> [Dataset]:

Content starts

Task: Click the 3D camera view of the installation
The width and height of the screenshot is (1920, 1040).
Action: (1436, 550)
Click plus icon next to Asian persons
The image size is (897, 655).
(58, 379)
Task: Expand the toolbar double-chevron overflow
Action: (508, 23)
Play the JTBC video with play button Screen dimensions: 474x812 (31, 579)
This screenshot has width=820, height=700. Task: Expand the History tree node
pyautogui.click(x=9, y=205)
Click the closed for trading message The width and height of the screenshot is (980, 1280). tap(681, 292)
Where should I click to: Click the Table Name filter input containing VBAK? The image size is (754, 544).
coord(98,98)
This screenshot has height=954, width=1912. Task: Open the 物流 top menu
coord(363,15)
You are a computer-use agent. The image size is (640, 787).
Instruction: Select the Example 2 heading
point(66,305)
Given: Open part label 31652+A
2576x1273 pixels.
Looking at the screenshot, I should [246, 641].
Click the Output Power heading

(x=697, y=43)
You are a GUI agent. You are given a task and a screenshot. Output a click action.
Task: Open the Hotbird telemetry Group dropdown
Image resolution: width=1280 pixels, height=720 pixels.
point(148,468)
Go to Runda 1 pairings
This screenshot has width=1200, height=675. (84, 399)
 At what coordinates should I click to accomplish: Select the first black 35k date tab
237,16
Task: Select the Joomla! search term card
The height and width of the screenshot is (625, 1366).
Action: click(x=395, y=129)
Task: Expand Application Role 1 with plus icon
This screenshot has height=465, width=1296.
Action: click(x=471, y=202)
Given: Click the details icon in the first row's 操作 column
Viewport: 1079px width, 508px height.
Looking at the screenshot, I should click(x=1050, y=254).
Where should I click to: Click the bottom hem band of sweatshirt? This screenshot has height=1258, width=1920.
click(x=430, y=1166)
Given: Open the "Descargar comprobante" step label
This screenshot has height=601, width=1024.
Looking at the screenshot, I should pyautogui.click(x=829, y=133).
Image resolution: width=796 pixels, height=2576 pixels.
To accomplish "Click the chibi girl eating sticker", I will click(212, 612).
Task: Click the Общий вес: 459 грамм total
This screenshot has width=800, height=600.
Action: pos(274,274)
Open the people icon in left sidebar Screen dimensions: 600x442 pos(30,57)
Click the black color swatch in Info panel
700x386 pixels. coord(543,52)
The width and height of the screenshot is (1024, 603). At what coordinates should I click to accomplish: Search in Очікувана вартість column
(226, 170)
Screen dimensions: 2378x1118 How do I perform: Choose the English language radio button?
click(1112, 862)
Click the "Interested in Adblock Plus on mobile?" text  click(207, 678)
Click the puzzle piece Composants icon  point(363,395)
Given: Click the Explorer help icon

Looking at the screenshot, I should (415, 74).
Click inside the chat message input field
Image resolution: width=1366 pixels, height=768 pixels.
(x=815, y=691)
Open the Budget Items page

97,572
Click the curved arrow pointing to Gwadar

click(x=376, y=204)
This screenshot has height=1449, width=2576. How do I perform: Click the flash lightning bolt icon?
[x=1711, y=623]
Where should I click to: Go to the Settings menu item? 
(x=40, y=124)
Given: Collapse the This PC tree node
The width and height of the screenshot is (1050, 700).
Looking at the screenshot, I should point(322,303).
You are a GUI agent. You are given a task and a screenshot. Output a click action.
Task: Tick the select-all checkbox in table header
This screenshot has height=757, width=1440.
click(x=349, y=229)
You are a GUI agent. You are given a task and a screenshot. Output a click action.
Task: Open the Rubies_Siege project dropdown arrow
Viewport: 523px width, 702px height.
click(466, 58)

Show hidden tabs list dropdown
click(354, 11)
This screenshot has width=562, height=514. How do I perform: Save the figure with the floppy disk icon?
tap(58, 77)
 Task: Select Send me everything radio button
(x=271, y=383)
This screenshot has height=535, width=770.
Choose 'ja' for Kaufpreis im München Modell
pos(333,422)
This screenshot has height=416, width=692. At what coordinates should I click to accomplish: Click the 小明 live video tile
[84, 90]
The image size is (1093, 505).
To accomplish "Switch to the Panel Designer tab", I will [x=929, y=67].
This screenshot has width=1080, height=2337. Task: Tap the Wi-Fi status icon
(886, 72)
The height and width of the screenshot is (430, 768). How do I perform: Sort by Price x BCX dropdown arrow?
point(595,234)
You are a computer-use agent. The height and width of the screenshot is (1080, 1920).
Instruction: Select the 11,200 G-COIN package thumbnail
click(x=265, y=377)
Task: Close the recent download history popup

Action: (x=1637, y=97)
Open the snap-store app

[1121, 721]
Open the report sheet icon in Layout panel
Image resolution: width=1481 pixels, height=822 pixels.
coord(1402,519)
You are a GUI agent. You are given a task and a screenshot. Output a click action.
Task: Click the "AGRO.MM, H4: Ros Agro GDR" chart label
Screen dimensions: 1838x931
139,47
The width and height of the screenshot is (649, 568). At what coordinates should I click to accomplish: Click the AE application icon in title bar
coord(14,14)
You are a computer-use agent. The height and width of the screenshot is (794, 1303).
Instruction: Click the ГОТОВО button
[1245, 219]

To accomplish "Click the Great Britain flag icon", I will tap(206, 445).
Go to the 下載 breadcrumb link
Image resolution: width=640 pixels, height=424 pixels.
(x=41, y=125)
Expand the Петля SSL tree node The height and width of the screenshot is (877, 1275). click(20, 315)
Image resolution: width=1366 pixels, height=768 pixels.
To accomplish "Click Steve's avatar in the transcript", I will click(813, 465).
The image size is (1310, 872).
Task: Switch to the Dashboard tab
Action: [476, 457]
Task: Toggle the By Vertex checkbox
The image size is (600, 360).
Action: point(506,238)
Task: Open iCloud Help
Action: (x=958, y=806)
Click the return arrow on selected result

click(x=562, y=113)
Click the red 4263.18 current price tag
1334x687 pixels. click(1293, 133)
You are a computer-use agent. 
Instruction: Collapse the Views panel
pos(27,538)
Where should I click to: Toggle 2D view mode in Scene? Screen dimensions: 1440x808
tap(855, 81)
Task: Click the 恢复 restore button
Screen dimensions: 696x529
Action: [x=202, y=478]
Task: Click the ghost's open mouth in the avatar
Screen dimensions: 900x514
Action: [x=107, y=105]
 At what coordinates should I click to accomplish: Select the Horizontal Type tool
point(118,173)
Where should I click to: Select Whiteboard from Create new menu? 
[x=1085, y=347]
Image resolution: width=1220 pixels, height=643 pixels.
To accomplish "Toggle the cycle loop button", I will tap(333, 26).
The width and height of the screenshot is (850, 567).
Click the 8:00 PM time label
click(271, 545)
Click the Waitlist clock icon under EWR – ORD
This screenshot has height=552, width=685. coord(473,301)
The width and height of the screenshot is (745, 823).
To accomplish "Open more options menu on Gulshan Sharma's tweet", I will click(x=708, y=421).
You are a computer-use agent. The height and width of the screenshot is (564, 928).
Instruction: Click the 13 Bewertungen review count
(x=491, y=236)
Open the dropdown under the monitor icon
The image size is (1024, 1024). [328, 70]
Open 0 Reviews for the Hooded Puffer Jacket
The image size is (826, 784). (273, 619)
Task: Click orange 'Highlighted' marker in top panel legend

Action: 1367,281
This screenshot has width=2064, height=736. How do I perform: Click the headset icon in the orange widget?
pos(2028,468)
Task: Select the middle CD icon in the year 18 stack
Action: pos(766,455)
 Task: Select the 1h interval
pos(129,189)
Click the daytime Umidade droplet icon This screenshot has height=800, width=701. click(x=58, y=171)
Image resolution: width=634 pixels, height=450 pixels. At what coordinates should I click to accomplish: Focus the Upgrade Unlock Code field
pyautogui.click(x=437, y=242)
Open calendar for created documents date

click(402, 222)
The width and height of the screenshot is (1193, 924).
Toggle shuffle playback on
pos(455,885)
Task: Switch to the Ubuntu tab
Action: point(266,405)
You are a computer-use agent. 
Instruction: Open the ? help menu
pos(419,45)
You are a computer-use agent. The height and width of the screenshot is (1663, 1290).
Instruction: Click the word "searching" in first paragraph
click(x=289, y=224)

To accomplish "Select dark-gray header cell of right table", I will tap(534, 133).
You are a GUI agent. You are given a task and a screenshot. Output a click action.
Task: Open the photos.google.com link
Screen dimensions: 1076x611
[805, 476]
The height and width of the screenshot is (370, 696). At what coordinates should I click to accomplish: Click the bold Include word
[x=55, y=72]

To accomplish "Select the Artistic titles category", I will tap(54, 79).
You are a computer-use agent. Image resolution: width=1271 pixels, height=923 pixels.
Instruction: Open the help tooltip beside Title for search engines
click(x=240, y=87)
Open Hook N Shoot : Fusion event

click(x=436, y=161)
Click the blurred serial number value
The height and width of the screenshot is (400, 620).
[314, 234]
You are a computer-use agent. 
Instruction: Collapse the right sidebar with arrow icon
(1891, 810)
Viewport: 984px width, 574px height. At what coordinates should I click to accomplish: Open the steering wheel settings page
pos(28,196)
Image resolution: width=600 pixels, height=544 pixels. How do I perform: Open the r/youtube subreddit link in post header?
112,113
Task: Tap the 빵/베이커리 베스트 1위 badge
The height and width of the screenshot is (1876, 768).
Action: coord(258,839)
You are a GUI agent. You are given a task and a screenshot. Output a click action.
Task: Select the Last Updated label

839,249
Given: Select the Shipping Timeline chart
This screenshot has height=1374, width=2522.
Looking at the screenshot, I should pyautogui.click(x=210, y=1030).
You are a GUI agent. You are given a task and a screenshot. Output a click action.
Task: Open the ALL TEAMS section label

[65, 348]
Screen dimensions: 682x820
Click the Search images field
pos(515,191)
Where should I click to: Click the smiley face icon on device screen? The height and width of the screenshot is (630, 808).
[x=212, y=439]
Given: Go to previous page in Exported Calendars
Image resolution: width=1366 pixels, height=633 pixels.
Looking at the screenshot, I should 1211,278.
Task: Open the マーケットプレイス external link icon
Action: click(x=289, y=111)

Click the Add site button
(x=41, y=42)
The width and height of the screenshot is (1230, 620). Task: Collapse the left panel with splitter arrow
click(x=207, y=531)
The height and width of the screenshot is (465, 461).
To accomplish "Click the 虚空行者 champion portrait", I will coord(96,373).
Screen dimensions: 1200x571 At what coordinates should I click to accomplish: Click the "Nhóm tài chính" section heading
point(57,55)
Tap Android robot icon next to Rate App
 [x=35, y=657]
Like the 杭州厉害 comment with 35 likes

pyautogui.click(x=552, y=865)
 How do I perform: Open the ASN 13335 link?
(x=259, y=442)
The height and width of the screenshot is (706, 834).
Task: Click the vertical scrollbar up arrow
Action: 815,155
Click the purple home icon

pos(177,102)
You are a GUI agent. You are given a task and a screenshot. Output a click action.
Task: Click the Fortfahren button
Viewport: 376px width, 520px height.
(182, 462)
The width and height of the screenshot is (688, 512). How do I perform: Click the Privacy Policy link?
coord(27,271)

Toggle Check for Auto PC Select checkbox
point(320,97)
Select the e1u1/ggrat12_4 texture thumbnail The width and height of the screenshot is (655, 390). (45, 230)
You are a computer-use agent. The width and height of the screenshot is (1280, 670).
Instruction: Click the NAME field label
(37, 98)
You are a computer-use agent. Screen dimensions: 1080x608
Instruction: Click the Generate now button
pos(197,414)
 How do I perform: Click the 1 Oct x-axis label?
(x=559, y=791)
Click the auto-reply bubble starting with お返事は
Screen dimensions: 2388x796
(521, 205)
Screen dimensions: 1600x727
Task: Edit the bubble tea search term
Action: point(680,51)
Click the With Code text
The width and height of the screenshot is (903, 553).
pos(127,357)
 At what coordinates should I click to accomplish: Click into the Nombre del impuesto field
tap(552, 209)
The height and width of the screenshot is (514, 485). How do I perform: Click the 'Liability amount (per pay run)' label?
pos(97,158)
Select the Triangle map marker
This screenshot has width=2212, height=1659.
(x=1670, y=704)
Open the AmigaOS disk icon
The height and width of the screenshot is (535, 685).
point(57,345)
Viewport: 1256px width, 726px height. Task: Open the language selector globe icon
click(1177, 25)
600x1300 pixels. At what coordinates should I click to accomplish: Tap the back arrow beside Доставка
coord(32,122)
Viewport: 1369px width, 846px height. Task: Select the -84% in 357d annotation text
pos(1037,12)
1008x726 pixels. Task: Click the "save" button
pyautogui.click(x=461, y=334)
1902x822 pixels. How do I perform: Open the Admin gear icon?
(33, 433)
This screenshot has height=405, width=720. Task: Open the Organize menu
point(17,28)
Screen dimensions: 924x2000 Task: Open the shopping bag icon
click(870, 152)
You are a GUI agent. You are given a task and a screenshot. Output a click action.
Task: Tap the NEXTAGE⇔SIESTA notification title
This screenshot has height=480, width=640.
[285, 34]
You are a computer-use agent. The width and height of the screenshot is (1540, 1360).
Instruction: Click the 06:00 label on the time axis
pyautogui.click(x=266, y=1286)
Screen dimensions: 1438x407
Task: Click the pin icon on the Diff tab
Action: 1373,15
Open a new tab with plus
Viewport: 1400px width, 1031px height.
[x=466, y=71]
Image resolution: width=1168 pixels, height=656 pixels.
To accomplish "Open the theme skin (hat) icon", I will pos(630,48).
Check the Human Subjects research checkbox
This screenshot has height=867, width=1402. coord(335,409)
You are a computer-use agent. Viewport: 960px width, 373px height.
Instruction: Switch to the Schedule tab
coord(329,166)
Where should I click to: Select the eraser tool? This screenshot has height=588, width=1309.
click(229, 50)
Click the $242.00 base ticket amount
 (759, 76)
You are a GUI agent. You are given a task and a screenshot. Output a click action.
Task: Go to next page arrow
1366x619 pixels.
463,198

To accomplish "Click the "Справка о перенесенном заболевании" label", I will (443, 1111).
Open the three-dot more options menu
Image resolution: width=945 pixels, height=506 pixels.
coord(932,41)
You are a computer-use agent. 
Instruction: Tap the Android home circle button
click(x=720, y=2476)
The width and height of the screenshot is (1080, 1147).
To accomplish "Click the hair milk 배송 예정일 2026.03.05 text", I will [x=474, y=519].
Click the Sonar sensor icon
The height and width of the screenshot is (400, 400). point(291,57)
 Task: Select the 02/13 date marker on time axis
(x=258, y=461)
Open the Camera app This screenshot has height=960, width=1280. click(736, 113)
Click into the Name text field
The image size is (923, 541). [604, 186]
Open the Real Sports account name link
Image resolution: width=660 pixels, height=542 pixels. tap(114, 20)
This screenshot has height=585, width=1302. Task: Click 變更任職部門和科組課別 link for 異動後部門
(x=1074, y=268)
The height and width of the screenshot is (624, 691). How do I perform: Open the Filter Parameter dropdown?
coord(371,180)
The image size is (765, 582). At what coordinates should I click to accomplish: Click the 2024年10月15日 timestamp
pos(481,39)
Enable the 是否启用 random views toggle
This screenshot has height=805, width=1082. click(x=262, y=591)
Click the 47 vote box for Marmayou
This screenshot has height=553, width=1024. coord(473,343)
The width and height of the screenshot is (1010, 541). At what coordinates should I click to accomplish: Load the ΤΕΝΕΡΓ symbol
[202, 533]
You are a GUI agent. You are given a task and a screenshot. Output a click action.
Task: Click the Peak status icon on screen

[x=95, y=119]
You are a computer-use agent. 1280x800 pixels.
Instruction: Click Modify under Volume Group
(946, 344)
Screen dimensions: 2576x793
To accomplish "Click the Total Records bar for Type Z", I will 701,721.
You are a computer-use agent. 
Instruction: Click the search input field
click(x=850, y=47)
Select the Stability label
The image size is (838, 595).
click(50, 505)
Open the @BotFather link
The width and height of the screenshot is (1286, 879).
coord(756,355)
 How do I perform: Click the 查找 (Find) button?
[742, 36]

Content ends

Return, exactly as they stand, the lines from the start of the records above through the line with "You are a computer-use agent. The image", both ends included, and no other lines.

> [Solution for this exercise]:
Task: Click the 3D camera view of the installation
The width and height of the screenshot is (1920, 1040).
Action: (1436, 550)
Click plus icon next to Asian persons
The image size is (897, 655).
(58, 379)
Task: Expand the toolbar double-chevron overflow
Action: (508, 23)
Play the JTBC video with play button Screen dimensions: 474x812 (31, 579)
This screenshot has width=820, height=700. Task: Expand the History tree node
pyautogui.click(x=9, y=205)
Click the closed for trading message The width and height of the screenshot is (980, 1280). tap(681, 292)
Where should I click to: Click the Table Name filter input containing VBAK? The image size is (754, 544).
coord(98,98)
This screenshot has height=954, width=1912. Task: Open the 物流 top menu
coord(363,15)
You are a computer-use agent. The image size is (640, 787).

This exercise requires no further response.